From 2001 to 2003, three editions of the Amstel Gold Race for elite women were held. In 2003, it was part of the UCI Women's Road World Cup. The race started in Maastricht 30 minutes after the men's event. It was run over 114 km, taking in nine climbs and similarly finishing on top of the Cauberg. The race was discontinued after the third edition, as organising the event on the same day and over largely the same roads as the men's race was considered too difficult on the irregular circuits. (Note: The 2003 women's race almost clashed with the men's event)

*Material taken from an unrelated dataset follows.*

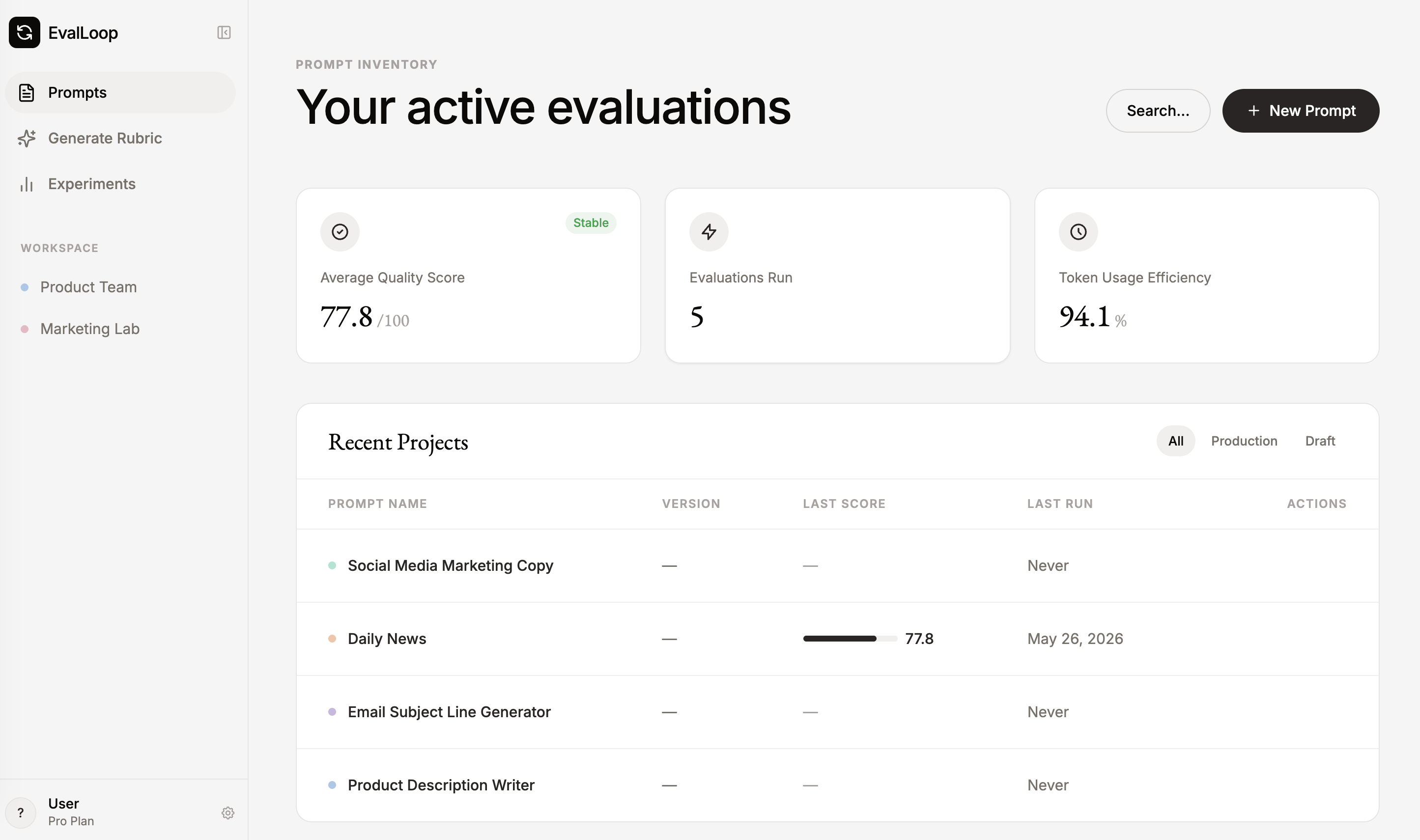Click the Evaluations Run lightning icon
Screen dimensions: 1420x840
point(709,231)
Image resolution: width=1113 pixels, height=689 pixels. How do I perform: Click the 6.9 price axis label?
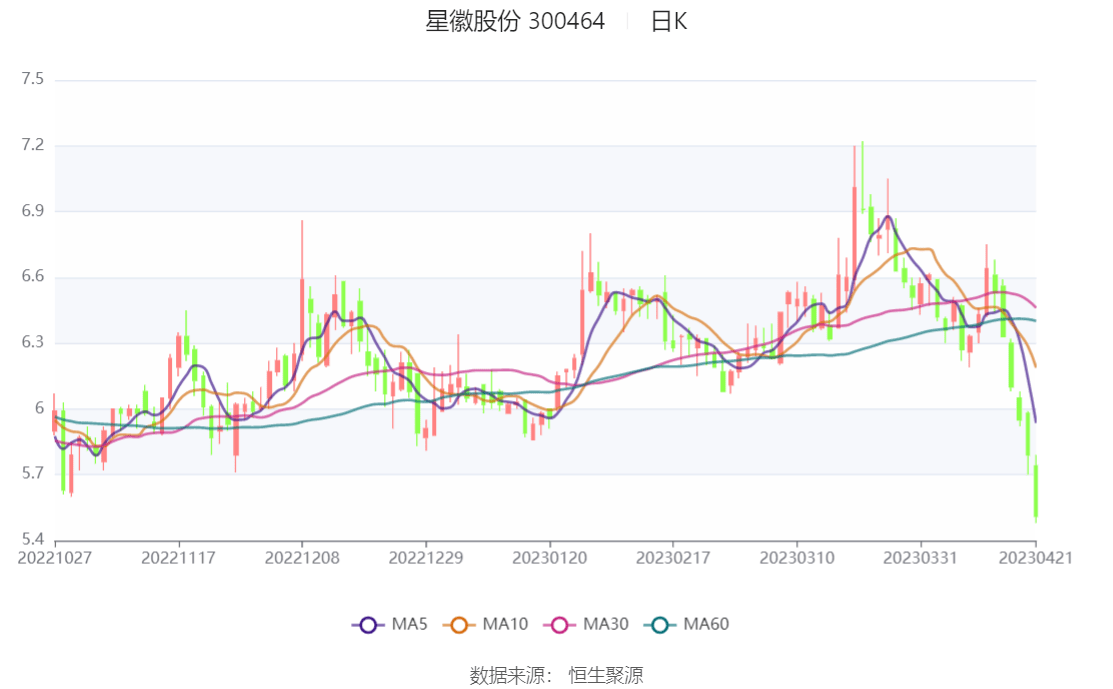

After a 14-year hiatus, the women's race returned in 2017, organised on the same day as the men's race at approximately half the distance. Likewise, the race starts in Maastricht and finishes in Vilt/Berg en Terblijt, Valkenburg. It features 17 categorised climbs, including four ascents of the Cauberg. Olympic road race champion Anna van der Breggen won the 2017 race with an attack 8 km from the finish.

== Cyclosportive ==
Since 2001, a Cyclosportive Amstel Gold Race has been organised annually on the day preceding the professional event. Cyclists and recreational riders can ride trajectories of 60, 100, 125, 150, 200, or 240 km. Every distance finishes at the location of the professional race, immediately after the climb of the Cauberg. The number of participants is restricted to 15,000 to secure rider safety. In 2009, the official website crashed due to high ticket demand. In 2010, all 12,000 tickets sold out in 38 minutes.